The explorer scripts do a good job of capturing the base solaris/machine configuration but you also need to capture the configuration of the primary application. You then need to gather performance data from Solaris and the application.

An example of this is a customer moving to 64 bit oracle who suffers much slower i/o performance, luckily there are some snippets of sar data from before the change that allowed us to spot that the amount of i/o had greatly increased due to changes in the Oracle configuration

prepare for the worst and it won't happen.

Wednesday Jul 13, 2005

two little things.

I use this line in my .kshrc to debug ksh scripts

export PS4="ksh debug \\$LINENO | "

once you run a script with ksh -x or put set -x in it you see output like..
enoexec ksh:  ksh -x utds
ksh debug 33 | ksh debug 33 | uname -s
OS=SunOS
ksh debug 34 | [ SunOS = SunOS ]
ksh debug 36 | PSOPTS=-o ppid,pid,comm
ksh debug 49 | trap echo "$0: Interrupted "; exit 1 INT QUIT
ksh debug 51 | ksh debug 51 | basename utds
USAGE=Usage: utds { start | stop | restart }
ksh debug 54 | UTPRODINFO=/etc/opt/SUNWut/basedir/lib/utprodinfo
ksh debug 55 | [ -x /etc/opt/SUNWut/basedir/lib/utprodinfo ]
ksh debug 57 | ksh debug 57 | /etc/opt/SUNWut/basedir/lib/utprodinfo -p SUNWutdso BASEDIR
ksh debug 57 | 2> /dev/null
BASEDIR=/opt
ksh debug 60 | [ -z /opt ]
ksh debug 64 | PATH=/sbin:/bin:/usr/sbin:/usr/bin:/opt/SUNWut/srds/lib:/opt/SUNWut/srds/sbin
ksh debug 65 | LD_LIBRARY_PATH=/opt/SUNWut/srds/lib:/home/timu/src/malloclib/sparc/libs
ksh debug 66 | export PATH LD_LIBRARY_PATH
ksh debug 67 | UTPUSHD=/opt/SUNWut/srds/lib/utpushd
ksh debug 68 | UTDSD=/opt/SUNWut/srds/lib/utdsd
ksh debug 77 | ExitCode=0
ksh debug 82 | [ ! -f /etc/opt/SUNWut/srds/current/utdsd.run ]
ksh debug 90 | [ -f /etc/opt/SUNWut/srds/current/utdsd.ini ]
ksh debug 92 | . /etc/opt/SUNWut/srds/current/utdsd.ini
utds[92]: /etc/opt/SUNWut/srds/current/utdsd.ini:  not found

with the number after the debug being the line in the script that was being executed..

Thursday Jul 07, 2005

poking at the kernel dispatcher.

I have been drawn into an escalation involving the kernel dispatcher, this is the code that picks and schedules threads onto the available cpu's according to rules in the dispatch tables. It is by far the most complex code in the whole machine and IMHO it is the code that allows Solaris to scale so well.

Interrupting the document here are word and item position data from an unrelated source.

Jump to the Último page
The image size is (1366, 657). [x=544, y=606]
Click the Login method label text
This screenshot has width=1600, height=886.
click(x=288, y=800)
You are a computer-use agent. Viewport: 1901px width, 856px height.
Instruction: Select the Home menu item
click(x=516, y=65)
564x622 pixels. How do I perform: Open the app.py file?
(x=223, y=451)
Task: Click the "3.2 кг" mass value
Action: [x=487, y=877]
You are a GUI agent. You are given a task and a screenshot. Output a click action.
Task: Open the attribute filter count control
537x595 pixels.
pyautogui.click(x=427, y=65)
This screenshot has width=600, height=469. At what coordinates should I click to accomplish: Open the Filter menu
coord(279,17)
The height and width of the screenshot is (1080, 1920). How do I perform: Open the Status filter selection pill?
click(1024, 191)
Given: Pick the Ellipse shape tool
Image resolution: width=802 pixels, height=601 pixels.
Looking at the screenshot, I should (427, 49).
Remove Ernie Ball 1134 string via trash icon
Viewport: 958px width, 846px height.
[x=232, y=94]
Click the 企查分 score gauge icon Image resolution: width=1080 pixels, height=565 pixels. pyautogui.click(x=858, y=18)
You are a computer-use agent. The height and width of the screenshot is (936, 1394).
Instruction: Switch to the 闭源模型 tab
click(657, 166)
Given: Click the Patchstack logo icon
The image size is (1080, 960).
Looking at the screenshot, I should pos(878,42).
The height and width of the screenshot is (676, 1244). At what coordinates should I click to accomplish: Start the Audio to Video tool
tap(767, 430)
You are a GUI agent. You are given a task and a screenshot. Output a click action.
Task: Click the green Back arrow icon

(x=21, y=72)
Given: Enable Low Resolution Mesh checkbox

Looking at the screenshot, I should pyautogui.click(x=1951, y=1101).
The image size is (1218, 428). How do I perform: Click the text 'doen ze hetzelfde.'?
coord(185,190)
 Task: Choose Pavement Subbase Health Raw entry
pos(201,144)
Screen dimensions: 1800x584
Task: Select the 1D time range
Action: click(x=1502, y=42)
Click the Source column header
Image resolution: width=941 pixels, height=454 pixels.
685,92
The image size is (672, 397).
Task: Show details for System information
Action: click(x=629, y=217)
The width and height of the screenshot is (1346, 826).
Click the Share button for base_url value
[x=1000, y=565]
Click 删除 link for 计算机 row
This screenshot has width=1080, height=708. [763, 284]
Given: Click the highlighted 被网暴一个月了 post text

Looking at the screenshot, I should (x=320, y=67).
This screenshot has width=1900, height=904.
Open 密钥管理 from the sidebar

In this escalation a load of threads including the clock are spinning waiting for another thread to release a dispatcher lock, sadly no one releases it and the machine hangs until the deadman or a cluster heartbeat stops the machine. Dispatcher locks are simple spin locks designed for easy use to protect modifications to the dispatching object when a thread is transitions from sleepq to runq to oncpu. As a thread moves from object to object the thread's t_lockp pointer is moved to point to the lock in the new object.

Now Solaris is quite complex internally especially when you considers doors, these are zero context switch function calls from a thread into another thread. Somewhere in all of the swtch/resume/door code we know that something is switching a thread t's t_lockp from one cpu lock to another cpu lock whilst at the same time ts_update_list() is doing thread_lock(t)/thread_unlock(t) so unlocks a different lock to the one it locked.

My job was made easier by some clever tracing code that a collegue of mine has developed that showed the lock and unlock of different locks, sadly it couldn't spot who manipulated t's t_lockp without having done it's own thread_lock(t) first. Code inspection has us looking at the door code and maybe the interupt pin/unpin code.

It would be good to extend the mechanism we have for statically checking locking sequences in storage drivers to deal with dispatcher locks, maybe that is something the opensolaris community could look at?


Friday Jul 01, 2005

procfs watchpoints

Procfs watchpoints are a little used but very powerful debugging tool. They are documented in man -s4 proc . They allow a program to be interrupted when it performs a memory read/write/execute within a specified range of addresses. A simple bit of code that detects writes to an integer could be based on this ..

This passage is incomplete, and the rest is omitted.